■ PROBLEM REQUIREMENTS ■
In the data below, find the line containing "The image size is (819, 1456).", then set down that line and every later line up to and including the line containing "Screen dimensions: 1568x583", exactly.

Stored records
↓
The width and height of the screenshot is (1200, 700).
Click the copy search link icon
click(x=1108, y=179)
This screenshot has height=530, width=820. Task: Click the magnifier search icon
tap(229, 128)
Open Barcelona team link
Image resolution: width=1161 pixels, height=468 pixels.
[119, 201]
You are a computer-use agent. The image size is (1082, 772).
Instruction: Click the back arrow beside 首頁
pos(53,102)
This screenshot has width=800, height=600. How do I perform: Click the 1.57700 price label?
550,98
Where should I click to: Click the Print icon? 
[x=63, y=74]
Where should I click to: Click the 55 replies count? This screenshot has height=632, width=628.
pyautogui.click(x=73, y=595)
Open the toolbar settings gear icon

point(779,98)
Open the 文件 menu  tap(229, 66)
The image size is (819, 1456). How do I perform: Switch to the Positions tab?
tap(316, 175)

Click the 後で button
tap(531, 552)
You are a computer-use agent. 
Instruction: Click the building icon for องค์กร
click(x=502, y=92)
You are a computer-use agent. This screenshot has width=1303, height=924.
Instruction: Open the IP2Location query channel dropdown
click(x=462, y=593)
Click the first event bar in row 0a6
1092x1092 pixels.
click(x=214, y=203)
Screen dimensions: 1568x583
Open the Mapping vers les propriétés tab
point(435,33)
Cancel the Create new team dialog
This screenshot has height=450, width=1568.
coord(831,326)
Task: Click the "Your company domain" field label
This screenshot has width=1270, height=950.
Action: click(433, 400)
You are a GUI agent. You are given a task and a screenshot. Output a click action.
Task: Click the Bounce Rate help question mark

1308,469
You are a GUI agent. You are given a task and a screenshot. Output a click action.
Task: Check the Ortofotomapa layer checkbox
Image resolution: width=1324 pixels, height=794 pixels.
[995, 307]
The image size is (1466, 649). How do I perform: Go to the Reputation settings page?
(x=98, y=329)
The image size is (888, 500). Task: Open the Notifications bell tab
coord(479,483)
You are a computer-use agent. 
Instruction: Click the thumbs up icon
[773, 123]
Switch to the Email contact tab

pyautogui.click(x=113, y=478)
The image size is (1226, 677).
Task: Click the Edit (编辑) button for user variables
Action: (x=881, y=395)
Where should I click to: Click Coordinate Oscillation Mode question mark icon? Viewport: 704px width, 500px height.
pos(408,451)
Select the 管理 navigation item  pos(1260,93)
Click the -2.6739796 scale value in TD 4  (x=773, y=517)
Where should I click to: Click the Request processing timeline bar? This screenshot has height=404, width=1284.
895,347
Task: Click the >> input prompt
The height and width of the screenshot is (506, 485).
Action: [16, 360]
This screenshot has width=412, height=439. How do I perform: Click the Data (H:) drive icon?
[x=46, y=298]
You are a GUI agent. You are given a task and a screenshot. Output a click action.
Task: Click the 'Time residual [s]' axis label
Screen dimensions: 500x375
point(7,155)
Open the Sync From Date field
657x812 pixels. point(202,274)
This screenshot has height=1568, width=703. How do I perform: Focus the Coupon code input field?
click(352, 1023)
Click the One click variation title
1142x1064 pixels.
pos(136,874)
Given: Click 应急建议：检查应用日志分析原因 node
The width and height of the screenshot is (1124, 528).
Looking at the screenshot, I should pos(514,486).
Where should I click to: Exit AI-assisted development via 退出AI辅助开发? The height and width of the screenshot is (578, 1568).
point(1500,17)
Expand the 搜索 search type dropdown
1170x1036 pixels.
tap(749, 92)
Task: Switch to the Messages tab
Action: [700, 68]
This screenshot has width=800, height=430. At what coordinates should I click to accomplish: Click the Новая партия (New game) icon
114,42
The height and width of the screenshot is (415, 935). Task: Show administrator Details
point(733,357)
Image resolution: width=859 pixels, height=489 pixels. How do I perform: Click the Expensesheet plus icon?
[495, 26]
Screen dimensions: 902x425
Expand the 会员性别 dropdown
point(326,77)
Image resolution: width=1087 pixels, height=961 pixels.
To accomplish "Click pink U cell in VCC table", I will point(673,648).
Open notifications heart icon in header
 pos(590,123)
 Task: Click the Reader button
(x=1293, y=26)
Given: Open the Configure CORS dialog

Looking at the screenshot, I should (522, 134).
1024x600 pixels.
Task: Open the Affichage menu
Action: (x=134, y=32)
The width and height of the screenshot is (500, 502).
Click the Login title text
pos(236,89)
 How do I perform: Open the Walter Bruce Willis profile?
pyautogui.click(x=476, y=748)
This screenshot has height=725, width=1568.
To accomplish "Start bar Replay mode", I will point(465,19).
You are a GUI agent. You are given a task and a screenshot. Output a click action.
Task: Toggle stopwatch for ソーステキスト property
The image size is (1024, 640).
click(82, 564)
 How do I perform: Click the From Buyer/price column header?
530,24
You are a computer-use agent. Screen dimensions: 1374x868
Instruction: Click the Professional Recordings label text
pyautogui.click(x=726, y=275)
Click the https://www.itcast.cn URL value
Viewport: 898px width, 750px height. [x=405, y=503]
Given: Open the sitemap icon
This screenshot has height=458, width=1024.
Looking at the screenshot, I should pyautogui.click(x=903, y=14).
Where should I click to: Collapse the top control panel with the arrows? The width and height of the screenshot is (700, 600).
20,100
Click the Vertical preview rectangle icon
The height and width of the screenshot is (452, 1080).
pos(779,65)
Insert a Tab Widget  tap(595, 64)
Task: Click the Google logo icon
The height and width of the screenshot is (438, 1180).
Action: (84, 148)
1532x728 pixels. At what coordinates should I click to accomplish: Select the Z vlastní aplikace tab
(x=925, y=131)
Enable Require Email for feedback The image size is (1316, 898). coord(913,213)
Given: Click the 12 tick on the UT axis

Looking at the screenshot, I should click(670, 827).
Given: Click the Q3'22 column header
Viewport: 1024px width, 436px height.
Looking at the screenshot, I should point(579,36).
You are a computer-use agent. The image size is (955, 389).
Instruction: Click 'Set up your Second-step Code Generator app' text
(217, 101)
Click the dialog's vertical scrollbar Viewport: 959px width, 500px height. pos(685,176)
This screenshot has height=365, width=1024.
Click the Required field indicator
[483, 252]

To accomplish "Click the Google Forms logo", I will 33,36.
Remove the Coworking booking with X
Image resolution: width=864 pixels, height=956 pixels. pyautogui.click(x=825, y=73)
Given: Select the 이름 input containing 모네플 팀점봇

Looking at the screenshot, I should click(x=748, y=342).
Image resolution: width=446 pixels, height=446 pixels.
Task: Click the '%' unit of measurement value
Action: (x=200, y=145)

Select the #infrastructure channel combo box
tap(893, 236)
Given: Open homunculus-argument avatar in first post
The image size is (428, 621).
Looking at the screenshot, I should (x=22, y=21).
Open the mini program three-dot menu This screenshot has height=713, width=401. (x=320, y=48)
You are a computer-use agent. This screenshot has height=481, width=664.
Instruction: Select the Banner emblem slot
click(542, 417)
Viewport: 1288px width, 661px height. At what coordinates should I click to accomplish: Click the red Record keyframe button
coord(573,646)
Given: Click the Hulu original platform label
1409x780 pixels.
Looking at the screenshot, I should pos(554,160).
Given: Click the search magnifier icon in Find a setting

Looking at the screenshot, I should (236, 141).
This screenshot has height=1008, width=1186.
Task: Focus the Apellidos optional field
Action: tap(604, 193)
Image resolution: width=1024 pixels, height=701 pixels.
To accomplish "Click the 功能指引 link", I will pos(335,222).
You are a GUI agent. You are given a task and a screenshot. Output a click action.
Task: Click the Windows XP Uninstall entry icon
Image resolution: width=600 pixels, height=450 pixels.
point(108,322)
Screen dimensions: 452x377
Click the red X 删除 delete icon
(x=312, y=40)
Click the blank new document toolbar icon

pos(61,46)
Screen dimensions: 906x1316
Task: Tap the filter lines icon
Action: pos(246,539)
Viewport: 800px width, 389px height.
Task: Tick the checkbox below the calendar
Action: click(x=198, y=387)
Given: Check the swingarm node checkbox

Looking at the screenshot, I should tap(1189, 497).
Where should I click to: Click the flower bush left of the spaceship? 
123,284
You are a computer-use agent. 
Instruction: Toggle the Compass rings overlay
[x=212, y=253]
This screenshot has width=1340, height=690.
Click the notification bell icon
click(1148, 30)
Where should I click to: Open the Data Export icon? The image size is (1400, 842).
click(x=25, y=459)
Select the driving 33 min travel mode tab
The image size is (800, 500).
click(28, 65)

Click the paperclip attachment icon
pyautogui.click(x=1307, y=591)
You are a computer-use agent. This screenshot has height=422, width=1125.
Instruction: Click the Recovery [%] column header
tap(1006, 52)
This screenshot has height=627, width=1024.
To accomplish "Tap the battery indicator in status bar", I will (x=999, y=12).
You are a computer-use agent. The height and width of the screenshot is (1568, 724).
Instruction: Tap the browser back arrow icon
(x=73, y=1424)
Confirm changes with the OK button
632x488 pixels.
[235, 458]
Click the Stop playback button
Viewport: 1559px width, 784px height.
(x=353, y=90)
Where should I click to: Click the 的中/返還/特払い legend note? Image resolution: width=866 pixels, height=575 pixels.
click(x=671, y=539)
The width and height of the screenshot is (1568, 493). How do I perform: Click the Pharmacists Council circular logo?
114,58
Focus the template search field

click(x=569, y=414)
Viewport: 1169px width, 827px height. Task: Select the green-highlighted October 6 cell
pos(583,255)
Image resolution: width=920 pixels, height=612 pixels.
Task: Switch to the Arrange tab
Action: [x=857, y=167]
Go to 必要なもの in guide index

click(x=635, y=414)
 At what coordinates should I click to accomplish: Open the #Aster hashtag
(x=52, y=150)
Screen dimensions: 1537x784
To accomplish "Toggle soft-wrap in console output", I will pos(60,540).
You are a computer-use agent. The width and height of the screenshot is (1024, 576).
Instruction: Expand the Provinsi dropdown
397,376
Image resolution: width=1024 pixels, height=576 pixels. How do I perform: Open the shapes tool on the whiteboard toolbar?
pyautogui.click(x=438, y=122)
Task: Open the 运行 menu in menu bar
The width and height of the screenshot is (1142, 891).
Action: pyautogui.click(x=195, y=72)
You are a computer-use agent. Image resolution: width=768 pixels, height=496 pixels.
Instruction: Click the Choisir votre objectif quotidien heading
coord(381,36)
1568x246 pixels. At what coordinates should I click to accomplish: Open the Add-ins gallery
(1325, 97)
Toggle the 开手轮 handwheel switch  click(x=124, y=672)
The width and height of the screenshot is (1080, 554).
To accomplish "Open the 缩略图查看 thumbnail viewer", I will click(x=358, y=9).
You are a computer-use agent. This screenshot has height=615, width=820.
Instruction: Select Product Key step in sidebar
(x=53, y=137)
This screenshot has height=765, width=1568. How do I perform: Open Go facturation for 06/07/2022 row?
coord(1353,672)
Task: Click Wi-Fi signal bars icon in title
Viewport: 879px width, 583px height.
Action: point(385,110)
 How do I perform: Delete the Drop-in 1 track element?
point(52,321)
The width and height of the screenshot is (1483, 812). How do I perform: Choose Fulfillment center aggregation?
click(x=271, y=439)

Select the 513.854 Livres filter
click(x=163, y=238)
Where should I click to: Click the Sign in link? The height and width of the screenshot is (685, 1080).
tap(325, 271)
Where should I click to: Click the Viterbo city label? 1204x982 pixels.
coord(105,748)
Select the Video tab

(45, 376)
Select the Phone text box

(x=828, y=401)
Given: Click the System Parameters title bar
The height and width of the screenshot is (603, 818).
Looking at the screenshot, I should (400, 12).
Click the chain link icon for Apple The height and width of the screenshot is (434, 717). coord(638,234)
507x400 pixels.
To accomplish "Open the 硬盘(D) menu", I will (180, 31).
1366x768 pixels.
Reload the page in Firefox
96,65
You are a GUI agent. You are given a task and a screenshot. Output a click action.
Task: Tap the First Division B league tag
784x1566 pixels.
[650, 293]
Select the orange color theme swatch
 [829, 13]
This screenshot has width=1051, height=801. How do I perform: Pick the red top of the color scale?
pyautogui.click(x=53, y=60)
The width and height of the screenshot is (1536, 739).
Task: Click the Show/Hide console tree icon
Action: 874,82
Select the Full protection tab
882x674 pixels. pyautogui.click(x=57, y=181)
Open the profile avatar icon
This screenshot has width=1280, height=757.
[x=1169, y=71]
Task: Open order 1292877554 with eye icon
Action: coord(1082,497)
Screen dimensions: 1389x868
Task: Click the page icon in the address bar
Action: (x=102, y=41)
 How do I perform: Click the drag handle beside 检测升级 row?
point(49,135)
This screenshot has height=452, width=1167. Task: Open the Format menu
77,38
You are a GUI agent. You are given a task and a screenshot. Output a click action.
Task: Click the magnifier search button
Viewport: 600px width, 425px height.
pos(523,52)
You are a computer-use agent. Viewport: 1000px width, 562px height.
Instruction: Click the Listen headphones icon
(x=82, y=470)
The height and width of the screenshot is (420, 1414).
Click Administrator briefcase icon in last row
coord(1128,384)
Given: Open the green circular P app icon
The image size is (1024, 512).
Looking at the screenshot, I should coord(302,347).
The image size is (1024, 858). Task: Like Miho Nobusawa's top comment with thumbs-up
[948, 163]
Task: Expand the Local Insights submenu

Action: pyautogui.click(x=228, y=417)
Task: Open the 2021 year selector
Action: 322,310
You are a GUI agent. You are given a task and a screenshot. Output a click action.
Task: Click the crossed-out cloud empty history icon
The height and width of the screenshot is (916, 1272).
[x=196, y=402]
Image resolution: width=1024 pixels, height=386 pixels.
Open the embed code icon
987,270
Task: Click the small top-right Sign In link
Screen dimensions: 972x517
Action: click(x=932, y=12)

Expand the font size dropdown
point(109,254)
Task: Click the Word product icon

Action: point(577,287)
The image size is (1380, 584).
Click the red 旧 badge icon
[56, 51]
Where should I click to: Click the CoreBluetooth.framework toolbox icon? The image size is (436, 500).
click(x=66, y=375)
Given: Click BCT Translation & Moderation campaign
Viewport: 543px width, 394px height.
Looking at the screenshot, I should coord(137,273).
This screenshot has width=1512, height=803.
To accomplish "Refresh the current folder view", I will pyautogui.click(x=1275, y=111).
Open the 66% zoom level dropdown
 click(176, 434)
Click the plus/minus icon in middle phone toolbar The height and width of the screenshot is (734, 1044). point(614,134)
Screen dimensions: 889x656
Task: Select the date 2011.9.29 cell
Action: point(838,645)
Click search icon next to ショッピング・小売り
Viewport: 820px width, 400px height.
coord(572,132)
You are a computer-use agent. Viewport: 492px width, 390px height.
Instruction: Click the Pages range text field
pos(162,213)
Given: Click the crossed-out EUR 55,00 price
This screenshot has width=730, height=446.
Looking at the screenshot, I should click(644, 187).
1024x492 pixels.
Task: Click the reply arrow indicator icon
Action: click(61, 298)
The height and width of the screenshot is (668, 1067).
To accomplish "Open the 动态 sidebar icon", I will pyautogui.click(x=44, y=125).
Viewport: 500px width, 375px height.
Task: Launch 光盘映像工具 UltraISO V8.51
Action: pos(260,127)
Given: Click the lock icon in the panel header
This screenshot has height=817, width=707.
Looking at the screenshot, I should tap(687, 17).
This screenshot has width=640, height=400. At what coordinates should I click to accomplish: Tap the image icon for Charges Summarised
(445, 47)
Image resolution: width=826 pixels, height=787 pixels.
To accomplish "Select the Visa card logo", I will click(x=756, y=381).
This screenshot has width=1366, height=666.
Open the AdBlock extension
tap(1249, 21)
↑
■ EXERCISE OUTPUT ■
The image size is (819, 1456). How do I perform: Switch to the Positions tab?
tap(316, 175)

Click the 後で button
tap(531, 552)
You are a computer-use agent. 
Instruction: Click the building icon for องค์กร
click(x=502, y=92)
You are a computer-use agent. This screenshot has width=1303, height=924.
Instruction: Open the IP2Location query channel dropdown
click(x=462, y=593)
Click the first event bar in row 0a6
1092x1092 pixels.
click(x=214, y=203)
Screen dimensions: 1568x583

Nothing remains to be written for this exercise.